Homem que se passava por médico também chegou a atender em GuarujáDivulgação
POLÍCIA - A Secretaria de Saúde de Guarujá informou que o homem que se fazia passar por médico - e que foi preso ontem em Praia Grande - trabalhou na Unidade de Pronto Atendimento Dr. Matheus Santamaria, conhecido como PAM da Rodoviária, até o último dia 2 de fevereiro. Segundo a Prefeitura, ele fez parte do quadro de funcionários da terceirizada responsável pela gestão do local.

A Secretaria de Saúde informou que, quando admitido, o mesmo apresentou todos os documentos exigidos de um profissional médico, inclusive seu registro no Conselho Regional de Medicina. Cabe ressaltar que, por sua data de desligamento, não realizou qualquer atendimento nos protocolos adotados pela Cidade no enfrentamento à pandemia do novo coronavírus, o que teria feito no Irmã Dulce.

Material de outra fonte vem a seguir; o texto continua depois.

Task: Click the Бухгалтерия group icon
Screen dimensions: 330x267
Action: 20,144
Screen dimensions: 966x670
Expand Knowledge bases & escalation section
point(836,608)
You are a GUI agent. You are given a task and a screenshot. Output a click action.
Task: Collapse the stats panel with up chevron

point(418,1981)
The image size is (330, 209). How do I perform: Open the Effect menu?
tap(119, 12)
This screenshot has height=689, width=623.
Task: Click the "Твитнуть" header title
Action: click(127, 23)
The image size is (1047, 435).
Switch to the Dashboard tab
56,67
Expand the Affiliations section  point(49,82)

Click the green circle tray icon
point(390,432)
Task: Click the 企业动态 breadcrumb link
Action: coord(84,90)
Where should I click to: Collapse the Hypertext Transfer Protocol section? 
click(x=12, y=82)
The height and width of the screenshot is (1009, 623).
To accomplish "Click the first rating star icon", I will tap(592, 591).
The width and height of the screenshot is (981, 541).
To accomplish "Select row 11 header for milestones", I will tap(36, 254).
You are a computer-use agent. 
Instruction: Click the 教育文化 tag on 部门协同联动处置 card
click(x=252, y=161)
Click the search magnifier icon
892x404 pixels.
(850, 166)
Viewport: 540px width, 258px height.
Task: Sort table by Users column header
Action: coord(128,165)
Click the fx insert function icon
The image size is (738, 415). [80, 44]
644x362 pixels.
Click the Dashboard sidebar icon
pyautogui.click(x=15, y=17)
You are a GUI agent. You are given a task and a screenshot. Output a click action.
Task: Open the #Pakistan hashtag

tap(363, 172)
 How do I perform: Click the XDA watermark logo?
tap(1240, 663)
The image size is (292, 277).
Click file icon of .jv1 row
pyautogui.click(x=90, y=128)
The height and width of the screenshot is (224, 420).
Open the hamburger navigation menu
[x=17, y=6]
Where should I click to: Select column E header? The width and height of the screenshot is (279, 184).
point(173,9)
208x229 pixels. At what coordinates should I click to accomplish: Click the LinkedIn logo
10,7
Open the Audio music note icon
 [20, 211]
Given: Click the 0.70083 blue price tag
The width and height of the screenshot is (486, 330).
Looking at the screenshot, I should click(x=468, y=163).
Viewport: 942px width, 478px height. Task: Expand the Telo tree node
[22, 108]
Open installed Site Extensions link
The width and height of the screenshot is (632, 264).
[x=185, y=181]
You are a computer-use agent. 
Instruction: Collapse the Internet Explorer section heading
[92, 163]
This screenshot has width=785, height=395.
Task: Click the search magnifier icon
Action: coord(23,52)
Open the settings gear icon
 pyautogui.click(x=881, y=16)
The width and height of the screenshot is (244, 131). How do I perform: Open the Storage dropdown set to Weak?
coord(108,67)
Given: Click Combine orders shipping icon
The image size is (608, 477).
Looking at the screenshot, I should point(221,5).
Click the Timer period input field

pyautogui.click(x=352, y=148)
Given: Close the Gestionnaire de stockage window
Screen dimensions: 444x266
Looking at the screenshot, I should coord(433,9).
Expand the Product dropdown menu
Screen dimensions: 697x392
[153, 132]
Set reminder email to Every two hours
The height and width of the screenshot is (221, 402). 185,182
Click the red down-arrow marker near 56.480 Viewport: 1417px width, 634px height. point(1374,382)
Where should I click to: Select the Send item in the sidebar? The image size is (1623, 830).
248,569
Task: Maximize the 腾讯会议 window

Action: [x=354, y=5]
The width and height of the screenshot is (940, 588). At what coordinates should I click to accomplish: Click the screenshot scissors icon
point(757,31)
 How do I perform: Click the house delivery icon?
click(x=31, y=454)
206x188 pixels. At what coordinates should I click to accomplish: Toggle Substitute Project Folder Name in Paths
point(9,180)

A pasta também informou que se coloca à disposição para contribuir com as investigações e dará apoio à Organização Social (O.S.) para lavratura de boletim de ocorrência na Delegacia Sede da Policia Civil.

Os registros do homem eram de Henry Cantor Bernal, um oftalmologista que realmente existe e trabalha em Bogotá, na Colômbia. Ele atendia há quase um ano no Hospital Irmã Dulce, porém não era contratado da instituição diretamente e, sim, pela empresa Unidade Clínica Ortopédica Traumatológica (UCOT). O falso médico vai responder por falsidade ideológica e exercício irregular da função. O caso está com a Delegacia Sede de Praia Grande.

UCOT
A UCOT explicou que a Administração de Recursos Humanos da empresa, em procedimento de cadastramento e auditoria de documentos que são realizados para todos os profissionais que ingressam no corpo de associados, verificou possíveis divergências em informações fornecidas pelo envolvido, o que levou a comunicação à Diretoria e a Coordenadoria de possível fraude.

"Na investigação a Coordenadoria constatou inconsistências técnicas e éticas que reforçaram as suspeitas já existentes, levando a empresa a buscar junto a Polícia Federal rastreamento e confirmação destas. Nesta busca foi constatada a falsidade ideológica do envolvido, que apresentou documentos falsos em sua admissão, o que culminou a ação de prisão em flagrante"

A empresa UCOT, por meio de seu corpo jurídico, disse ainda que as devidas providências junto as autoridades na colaboração e desfecho deste caso, sempre buscando a integridade e segurança de nossos colaboradores e pacientes. "Salientamos que mediante suspeita, as ações praticadas pelo indivíduo durante os dias em que atuou junto à empresa foram acompanhadas pela Coordenadora Técnica da empresa, com o propósito de salvaguardar a integridade física dos pacientes", emenda o texto

A empresa informou ainda que todos os colaboradores são auditados no ato da contratação e recebem instruções formais sobre compliance sendo, portanto, responsável legal pelos atos praticados. A empresa prima pela ética e transparência e continua a disposição dos órgãos competentes para favorecer e finalizar a investigação e processo com a maior brevidade possível.

Prefeitura e Irmã Dulce
Em nota, a Secretaria de Saúde Publica de Praia Grande informa que está à disposição da equipe de investigação e que acompanha e apura todo o processo junto à gestora do Hospital Irmã Dulce.

Já o hospital disse o seguinte: "A direção do Hospital Municipal Irmã Dulce esclarece que o homem em questão não era funcionário da unidade e sim de uma empresa médica que presta serviços ao Hospital. Tal empresa já foi acionada pelo Irmã Dulce, em busca de esclarecimentos para a tomada das devidas providências. Cabe esclarecer que foram apresentadas ao Irmã Dulce, tanto por parte da prestadora de serviços quanto de seu empregado, as devidas documentações exigidas para que o mesmo pudesse iniciar suas atividades na unidade, como registro no Conselho Regional de Medicina. Desta forma, a direção da unidade registrará um Boletim de Ocorrência sobre o caso e segue à disposição para maiores esclarecimentos".